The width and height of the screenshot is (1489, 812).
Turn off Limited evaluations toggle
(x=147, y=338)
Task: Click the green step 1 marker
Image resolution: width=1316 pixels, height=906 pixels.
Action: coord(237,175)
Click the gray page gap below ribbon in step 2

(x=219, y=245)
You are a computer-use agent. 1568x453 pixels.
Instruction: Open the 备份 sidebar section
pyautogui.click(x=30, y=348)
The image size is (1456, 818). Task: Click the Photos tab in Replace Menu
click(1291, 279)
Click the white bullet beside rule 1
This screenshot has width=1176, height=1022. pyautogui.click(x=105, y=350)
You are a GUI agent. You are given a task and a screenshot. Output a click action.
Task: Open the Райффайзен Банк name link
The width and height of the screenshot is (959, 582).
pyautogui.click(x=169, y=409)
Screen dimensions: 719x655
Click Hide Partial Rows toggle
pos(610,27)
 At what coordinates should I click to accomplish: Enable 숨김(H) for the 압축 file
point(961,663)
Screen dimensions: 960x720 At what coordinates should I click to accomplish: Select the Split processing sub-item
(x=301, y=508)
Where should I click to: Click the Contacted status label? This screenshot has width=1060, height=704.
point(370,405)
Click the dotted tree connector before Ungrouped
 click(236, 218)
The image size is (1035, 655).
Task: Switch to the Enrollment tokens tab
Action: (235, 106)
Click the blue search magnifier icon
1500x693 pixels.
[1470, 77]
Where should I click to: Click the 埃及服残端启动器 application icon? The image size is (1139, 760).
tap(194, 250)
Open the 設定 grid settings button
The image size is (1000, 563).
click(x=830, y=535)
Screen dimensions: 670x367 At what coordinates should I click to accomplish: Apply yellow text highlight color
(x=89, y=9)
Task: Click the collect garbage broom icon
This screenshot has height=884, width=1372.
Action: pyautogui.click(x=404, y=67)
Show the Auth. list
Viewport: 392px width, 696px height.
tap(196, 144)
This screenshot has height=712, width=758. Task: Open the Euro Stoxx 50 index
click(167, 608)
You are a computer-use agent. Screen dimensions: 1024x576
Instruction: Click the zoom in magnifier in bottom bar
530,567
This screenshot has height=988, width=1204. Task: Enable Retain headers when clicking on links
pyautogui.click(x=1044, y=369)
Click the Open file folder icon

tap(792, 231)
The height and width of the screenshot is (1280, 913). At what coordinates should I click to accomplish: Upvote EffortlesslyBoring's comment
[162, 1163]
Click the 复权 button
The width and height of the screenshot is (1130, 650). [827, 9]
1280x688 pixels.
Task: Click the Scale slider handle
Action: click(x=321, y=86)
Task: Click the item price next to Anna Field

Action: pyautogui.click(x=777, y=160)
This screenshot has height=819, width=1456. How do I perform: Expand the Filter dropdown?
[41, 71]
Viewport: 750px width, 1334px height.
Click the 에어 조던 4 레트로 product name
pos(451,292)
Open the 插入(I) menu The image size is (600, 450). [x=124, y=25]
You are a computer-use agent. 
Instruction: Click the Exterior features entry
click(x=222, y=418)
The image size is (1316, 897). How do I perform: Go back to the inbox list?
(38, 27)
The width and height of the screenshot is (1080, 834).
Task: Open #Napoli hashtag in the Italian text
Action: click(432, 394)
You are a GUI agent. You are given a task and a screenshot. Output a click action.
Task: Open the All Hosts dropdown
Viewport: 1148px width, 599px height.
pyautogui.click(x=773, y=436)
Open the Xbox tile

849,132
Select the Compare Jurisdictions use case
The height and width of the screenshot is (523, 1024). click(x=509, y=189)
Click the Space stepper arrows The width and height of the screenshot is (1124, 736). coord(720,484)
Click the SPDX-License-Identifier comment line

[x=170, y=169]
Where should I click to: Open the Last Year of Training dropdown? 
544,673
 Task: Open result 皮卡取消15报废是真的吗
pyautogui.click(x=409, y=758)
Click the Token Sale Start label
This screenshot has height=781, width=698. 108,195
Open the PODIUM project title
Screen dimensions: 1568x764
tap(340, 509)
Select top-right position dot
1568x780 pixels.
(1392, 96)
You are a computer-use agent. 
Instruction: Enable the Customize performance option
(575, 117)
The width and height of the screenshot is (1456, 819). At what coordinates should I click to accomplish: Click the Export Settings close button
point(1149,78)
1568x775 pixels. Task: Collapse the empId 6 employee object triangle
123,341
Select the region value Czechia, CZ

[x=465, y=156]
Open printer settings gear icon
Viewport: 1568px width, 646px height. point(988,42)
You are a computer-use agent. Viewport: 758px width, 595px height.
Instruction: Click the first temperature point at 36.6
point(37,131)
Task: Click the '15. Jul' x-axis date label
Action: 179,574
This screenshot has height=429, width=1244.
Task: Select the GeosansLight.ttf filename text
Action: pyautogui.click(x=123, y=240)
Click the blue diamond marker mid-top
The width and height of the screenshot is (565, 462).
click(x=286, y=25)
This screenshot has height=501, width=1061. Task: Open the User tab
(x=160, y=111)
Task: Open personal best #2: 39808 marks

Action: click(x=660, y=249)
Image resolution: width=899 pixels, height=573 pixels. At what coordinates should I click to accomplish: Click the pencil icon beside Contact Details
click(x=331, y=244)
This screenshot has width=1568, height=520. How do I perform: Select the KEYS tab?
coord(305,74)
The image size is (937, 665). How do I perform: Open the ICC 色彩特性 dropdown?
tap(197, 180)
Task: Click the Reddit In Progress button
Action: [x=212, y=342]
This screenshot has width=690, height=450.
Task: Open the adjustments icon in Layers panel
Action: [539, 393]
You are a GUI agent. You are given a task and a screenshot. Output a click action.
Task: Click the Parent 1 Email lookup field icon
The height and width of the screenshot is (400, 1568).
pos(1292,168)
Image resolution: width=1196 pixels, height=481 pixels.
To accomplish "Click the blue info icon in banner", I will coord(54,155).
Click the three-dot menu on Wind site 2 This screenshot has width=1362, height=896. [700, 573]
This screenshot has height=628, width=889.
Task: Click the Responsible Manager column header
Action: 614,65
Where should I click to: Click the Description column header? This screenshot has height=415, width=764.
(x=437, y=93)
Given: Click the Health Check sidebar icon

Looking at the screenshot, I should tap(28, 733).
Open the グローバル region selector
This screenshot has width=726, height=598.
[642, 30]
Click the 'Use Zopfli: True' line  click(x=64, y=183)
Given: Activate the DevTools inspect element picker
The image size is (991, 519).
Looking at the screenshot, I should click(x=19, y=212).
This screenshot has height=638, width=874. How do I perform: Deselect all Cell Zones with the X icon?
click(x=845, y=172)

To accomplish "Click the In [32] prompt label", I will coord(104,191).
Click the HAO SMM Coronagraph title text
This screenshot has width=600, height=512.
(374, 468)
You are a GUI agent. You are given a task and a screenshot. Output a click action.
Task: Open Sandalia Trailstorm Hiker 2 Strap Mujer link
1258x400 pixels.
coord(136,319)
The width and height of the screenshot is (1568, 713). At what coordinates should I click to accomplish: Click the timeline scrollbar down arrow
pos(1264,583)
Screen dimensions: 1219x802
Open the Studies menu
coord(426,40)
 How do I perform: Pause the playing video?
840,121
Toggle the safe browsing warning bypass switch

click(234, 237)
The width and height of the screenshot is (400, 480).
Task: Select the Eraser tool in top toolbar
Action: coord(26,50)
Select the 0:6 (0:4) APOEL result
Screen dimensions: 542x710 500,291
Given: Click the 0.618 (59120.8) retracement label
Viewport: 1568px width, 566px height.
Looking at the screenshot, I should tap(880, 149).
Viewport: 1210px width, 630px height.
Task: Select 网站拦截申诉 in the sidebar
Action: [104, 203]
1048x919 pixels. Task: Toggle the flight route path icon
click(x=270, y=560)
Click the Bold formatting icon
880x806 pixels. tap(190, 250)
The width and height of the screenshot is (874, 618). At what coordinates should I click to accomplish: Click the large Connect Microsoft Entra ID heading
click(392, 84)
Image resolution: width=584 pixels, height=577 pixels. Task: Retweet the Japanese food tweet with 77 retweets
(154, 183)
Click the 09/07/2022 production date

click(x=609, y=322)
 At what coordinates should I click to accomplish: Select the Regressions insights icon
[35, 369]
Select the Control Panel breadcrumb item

* **The request**
Could you rewrite the stretch from the start of the lines through the line that contains "pyautogui.click(x=30, y=348)", swapping "step" for "stage" and leaving everything else unchanged?

* **Output**
The width and height of the screenshot is (1489, 812).
Turn off Limited evaluations toggle
(x=147, y=338)
Task: Click the green stage 1 marker
Image resolution: width=1316 pixels, height=906 pixels.
Action: coord(237,175)
Click the gray page gap below ribbon in stage 2

(x=219, y=245)
You are a computer-use agent. 1568x453 pixels.
Instruction: Open the 备份 sidebar section
pyautogui.click(x=30, y=348)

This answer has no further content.